Last weekend I had a very unpleasant situation. A server reboot made an entire machine unusable. It was very difficult issue, costing an unplanned outage. Actually, we had all series of unfortunate events that day. I got aged by few years, but also learn there is always a solution, event in a hopeless situation. Read the entire story to avoid a similar problem.Spectre/Meltdown issue is sort of great marketing story. Suddenly everyone asks if my system has this vulnerability. Because of that, multiple old servers need to be replaced and all the others will get necessary patches. Due to this fact I had to plan and perform major firmware upgrade on one of our small systems S814. The server firmware wasn’t concurrent, therefore a lot of activities had to be coordinated but the server outage was planned and required a cold restart.
I can make a bet that multiple companies do not perform a firmware upgrade, using excuse ‘we can’t effort a server outage’. Last security issues (WannaCry) shown that the result of such strategy can be miserable for entire company. Therefore, I’m always a big supporter to keep things up to date.
So, how could happen that power off and on the server isolated the machine?
My S814 for historic reasons use internal SAS controllers with split backplane configuration. In another words, there are two separate disk controllers, delivering internal disks for VIOSes. The VIOSes boot from internal mirrored disks. All hosts above, run on fully virtualized IO (NPIV, SEA). Thus, lost of VIOSes results in unusable server, and this is exactly what happened.
The problem was not caused by new server firmware or wrong update procedure, it was caused because there is a bug in SAS adapter firmware which may (or may not) activate during cold power off/on the server. This happened on both adapters at the same time.
Moreover, the adapters get completely “bricked”, it was impossible to do anything with them. The only solution is to replace the adapters.
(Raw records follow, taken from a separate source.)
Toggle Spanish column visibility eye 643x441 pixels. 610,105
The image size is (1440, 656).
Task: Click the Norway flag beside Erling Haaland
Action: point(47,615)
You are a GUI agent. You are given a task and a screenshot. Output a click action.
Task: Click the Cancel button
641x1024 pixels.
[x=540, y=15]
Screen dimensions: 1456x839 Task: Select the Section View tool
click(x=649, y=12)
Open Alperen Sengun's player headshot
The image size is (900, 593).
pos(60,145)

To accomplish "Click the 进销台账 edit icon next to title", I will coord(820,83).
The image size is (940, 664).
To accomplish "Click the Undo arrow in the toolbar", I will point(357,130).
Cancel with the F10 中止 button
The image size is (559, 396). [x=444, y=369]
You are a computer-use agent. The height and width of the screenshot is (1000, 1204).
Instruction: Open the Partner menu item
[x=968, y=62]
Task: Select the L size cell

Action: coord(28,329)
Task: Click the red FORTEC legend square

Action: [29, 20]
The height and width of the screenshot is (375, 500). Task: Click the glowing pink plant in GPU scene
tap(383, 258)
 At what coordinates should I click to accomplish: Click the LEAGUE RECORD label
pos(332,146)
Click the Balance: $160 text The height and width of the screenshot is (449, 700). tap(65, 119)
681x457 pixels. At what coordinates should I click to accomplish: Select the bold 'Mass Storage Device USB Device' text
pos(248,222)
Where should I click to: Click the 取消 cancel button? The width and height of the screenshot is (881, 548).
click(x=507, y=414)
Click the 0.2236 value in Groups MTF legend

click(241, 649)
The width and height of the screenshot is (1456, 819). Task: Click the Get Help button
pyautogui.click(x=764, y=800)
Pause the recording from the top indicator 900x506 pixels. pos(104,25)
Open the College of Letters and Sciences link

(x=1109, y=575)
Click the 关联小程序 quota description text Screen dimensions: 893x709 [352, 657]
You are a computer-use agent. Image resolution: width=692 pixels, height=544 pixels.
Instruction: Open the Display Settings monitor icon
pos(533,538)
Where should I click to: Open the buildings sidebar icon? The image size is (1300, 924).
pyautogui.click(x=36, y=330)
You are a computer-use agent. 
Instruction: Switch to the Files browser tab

I have 57DC – PCIe3 x8 cache SAS RAID internal adapter 6 Gb. But the same problem is for 57D7, 57D8, 2CCA, 2CCD, 2CD2. In the microcode history there is very innocent sentence coming with release 15511800 – “Possible “false” Over Current detection which may cause an adapter failure on a cold (power off) boot. This may result in an adapter resource status of failed or unknown and/or system may log SRCBA180020 SRCB200308C SRCB2004158″
It is marked as HIPER, but I would never expect that such thing may completely isolate a server, without any possibility to recover. In another words, even multi million super redundant configuration may be potentially impacted, if this bug hasn’t been patched in time.
What happened and how it was recognized? After server IPL, slots C14 and C15 were internal controllers are located were reported in the HMC as Unknown. It wasn’t possible to check adapter type, nothing. Also, there was no single error generated by a server. Nothing in the HMC Serviceable Events. The only error was reported in ASMI with ID SRCBA180020.
As I wrote of begging of this post, it was series of unfortunate events, so the story continue. After 3-4 hours with IBM technical support on the phone, and hopeless multiple IPLs with/without hardware discovery, I have been told that the problem has been delegated to IBM CE which should contact me, and replace affected adapters. What was a surprise when he had contacted and said that particular adapters are not available locally, and it will take another 9 hrs to get them on site. That sounds as real disaster while a production systems were down.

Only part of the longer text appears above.